Relation entre la Chine et Madagascar : Une alliance aux avantages économiques en 2025 ?
La Chine se positionne comme le premier partenaire commercial de Madagascar depuis maintenant une décennie. En effet, elle est actuellement la source d’importation la plus importante vers la Grande île et participe modestement aux financements de projets d’infrastructures, bien que concurrencée par la France et ses deux rivaux asiatiques (Le Japon et la Corée du Sud). Toutefois, tout le monde ne voit pas cette coopération d’un bon œil, accusant même le « pays du Milieu » de profiter de la vulnérabilité politique et économique de Madagascar pour imposer sa suprématie. Beaucoup se demande si les deux parties s’en sortent gagnant-gagnant dans cette coopération sino-malgache. Nous en parlons dans les lignes qui suivent. Découvrez !
La Chine : un acteur présent à tous les niveaux
La Chine se positionne actuellement comme le premier fournisseur de Madagascar en produits divers juste devant le Moyen-Orient. En effet, on estime la valeur de l’importation en provenance de la Chine à 1 591,6 milliards d’Ariary au premier trimestre 2025. Ce qui représente 145 300 tonnes de produits importés selon les données du commerce extérieur communiquées par la Direction Générale des Douanes (DGD).
Mais le pays de la soie n’est pas uniquement présent dans l’importation. En effet, le mois de mai 2025 a été marqué par la visite d’une délégation de haut niveau de l’Administration générale des douanes de Chine (GACC), conduite par le Vice-Ministre Wang Lingjun. Cette rencontre avec le Secrétaire général du Ministère de l’Agriculture et de l’élevage, Ramindo Gaetan, avait pour but de renforcer la coopération bilatérale. L’expansion des exportations agricoles malgaches vers le marché chinois faisait d’ailleurs l’objet principal de la discussion.
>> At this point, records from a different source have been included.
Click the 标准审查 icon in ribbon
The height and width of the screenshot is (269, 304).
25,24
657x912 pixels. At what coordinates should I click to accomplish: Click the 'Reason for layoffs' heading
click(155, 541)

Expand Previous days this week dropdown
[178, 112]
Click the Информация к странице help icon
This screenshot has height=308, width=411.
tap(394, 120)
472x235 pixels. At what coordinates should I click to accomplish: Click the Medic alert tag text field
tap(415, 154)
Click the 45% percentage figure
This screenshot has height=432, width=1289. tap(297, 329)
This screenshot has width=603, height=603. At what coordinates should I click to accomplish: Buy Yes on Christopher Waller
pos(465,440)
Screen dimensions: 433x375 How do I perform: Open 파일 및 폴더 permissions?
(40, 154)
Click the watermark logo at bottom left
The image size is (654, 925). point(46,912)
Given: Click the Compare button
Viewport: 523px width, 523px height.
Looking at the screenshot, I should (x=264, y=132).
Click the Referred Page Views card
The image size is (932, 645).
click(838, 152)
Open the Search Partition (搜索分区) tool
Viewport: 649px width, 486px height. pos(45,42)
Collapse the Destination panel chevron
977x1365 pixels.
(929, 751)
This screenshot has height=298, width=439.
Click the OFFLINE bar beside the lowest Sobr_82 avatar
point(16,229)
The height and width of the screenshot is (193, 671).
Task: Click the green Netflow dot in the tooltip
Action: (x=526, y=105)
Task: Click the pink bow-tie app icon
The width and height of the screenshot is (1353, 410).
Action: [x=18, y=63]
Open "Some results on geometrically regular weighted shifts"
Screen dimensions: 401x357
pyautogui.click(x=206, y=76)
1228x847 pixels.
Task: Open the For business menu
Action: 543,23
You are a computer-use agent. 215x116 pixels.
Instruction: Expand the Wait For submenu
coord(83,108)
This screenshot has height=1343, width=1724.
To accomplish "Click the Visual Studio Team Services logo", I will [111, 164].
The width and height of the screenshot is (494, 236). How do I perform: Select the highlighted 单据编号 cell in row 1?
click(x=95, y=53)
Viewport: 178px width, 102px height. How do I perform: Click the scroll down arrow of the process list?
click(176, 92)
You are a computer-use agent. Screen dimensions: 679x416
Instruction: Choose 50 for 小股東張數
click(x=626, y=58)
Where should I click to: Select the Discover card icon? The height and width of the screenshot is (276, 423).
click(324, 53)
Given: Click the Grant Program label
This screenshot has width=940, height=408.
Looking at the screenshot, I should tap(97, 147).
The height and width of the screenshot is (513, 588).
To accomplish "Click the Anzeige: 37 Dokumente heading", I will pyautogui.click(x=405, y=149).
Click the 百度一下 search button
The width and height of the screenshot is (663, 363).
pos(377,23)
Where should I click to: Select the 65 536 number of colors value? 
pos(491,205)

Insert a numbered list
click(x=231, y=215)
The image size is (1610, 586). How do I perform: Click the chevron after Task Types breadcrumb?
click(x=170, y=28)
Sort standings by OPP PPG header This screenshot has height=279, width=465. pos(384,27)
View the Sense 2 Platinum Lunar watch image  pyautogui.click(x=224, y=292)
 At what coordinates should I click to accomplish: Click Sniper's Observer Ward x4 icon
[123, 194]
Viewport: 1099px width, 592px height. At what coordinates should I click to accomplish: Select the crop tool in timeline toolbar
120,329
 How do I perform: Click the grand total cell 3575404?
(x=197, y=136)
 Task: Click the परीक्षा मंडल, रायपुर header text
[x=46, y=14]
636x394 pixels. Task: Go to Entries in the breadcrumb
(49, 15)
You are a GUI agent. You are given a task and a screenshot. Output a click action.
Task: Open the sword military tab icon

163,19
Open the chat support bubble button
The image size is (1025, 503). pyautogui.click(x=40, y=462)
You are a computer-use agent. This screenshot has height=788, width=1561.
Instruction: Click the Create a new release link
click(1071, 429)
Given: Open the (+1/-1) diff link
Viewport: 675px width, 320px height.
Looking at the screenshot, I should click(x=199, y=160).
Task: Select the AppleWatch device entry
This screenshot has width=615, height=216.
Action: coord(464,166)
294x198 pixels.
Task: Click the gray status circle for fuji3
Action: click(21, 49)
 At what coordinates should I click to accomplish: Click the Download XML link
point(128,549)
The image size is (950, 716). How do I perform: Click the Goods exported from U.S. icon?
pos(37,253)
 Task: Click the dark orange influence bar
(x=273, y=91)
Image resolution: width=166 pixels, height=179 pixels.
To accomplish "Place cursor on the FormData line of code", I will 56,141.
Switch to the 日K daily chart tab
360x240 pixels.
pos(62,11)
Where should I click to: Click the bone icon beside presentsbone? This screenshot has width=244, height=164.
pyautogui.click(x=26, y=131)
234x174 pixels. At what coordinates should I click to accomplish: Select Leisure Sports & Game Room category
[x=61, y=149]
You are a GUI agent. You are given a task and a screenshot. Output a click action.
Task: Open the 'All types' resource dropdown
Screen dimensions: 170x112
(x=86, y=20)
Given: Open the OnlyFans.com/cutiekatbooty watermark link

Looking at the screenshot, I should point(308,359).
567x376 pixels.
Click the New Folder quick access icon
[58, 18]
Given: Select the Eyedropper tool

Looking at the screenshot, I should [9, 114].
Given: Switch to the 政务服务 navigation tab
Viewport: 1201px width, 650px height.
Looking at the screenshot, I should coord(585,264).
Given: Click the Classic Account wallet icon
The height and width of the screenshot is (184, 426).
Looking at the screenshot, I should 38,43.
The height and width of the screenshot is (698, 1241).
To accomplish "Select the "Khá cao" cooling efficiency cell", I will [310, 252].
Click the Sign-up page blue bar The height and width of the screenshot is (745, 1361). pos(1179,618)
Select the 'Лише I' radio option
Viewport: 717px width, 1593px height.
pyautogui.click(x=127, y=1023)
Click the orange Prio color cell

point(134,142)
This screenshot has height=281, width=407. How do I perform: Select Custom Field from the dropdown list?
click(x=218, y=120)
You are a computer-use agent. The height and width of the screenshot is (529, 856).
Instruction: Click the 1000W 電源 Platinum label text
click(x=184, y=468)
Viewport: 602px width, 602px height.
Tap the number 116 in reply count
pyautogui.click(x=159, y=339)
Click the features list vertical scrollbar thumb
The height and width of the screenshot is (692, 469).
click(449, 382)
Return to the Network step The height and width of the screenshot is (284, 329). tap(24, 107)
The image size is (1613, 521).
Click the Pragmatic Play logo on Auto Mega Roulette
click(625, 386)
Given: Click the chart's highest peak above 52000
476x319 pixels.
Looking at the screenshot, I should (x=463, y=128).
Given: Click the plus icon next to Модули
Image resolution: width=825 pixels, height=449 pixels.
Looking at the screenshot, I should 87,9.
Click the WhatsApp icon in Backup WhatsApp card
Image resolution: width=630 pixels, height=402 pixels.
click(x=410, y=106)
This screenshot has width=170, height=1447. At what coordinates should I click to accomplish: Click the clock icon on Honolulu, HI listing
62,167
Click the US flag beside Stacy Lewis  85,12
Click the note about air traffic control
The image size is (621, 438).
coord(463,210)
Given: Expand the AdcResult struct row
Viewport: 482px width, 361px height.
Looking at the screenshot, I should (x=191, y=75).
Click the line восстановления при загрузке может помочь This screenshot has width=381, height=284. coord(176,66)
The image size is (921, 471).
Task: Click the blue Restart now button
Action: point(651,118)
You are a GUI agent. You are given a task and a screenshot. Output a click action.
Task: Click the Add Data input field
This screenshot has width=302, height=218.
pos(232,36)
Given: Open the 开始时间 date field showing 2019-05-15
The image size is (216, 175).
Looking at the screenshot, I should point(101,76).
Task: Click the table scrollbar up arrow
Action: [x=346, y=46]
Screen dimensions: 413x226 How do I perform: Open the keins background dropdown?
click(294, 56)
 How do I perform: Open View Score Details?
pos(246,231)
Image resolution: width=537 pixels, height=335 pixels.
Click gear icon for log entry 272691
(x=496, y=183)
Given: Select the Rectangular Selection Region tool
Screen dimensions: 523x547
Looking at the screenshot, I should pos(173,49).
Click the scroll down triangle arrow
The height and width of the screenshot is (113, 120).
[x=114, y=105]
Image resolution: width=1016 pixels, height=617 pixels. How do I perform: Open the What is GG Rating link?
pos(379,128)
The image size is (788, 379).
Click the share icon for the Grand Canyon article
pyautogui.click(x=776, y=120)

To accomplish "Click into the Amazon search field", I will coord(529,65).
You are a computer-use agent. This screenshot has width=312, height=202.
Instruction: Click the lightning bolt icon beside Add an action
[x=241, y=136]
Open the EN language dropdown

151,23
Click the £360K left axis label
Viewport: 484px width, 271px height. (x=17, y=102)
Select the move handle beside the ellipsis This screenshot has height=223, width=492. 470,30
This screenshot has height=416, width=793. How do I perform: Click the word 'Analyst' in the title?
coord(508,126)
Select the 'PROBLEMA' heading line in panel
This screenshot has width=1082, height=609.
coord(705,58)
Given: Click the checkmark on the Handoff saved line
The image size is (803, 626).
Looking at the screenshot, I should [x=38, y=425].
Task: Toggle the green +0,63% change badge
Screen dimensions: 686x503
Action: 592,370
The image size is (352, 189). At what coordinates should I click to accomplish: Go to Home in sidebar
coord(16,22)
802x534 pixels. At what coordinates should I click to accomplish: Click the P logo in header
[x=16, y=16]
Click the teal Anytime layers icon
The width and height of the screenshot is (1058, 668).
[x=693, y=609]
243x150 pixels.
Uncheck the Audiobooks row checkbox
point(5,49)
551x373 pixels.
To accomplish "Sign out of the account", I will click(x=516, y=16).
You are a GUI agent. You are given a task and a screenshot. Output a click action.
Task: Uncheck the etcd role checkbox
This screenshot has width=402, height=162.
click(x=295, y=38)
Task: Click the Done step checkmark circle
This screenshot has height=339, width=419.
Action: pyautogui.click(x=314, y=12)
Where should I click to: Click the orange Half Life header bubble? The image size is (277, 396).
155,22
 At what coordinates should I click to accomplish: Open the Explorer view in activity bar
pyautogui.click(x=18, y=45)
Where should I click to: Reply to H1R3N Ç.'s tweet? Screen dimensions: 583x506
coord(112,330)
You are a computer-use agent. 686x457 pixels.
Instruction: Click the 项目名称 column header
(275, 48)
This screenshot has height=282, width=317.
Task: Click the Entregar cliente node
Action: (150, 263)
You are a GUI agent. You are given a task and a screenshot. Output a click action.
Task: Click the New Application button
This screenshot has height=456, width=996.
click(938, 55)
Mais cela ne s’arrête pas là !
En effet, la coopération sino-malgache va bien au-delà de la redynamisation du secteur agricole à travers l’exportation. Le passage du Vice-Ministre Wang Lingjun sur la Grande île témoigne également de la volonté de La Chine à « convenir d’un accord et mettre en œuvre une véritable coopération douanière ». Ce qui impliquerait, par conséquent, une simplification des procédures douanières, l’allègement des procédures administratives et l’optimisation de l’interconnexion entre les deux administrations douanières. Une telle initiative vise non seulement à fluidifier les échanges, mais surtout à poser les bases d’un commerce bilatéral à la fois dynamique et équitable.
Relations Chine et Madagascar : une augmentation des investissements depuis 2019
Depuis 2019, on assiste à une diversification de la coopération entre les deux blocs dans de nombreux secteurs. Depuis lors, le président de la République, Andry Rajoelina, n’a cessé de faire les louanges de « l’excellence de la coopération sino-malgache » auprès de son homologue chinois (XI Jinping). C’était le cas lors du forum économique Chine-Afrique qui a eu lieu l’année dernière au cours duquel une discussion entre les deux chefs d’État s’est tenue. Bien qu’aucun montant exact n’ait été mentionné par les deux responsables concernant les derniers investissements énoncés lors de cet évènement, nombreux sont les observateurs qui estiment que les fonds proviendraient de l’enveloppe de 50 milliards de dollars promis par le Chef d’État chinois lors du dernier sommet Focac.
Aujourd’hui, la Chine est le premier partenaire commercial de Madagascar et son principal fournisseur, détenant 21,5 % des parts du marché. D’après un rapport du Trésor français, elle se positionnerait devant les Émirats arabes unis (avec 10,1 %) et la France (10 %).
Au total, il y a 52 pays africains, dont Madagascar, qui jouissent du plan d’investissement chinois. D’ailleurs, Madagascar a déjà bénéficié d’une promesse d’investissements couvrant divers domaines incluant « 26 projets structurants ». Ces investissements vont de la construction des routes reliant le port de Toamasina à la RN3 ainsi que la route Ambilobe-Vohemar, à modernisation du réseau des télécommunications, sans oublier le soutien au développement et à la diversification de la filière rizicole. En outre, plusieurs entreprises chinoises sont également implantées à Madagascar, avec des investissements estimés à 273 milliards de dollars en 2019.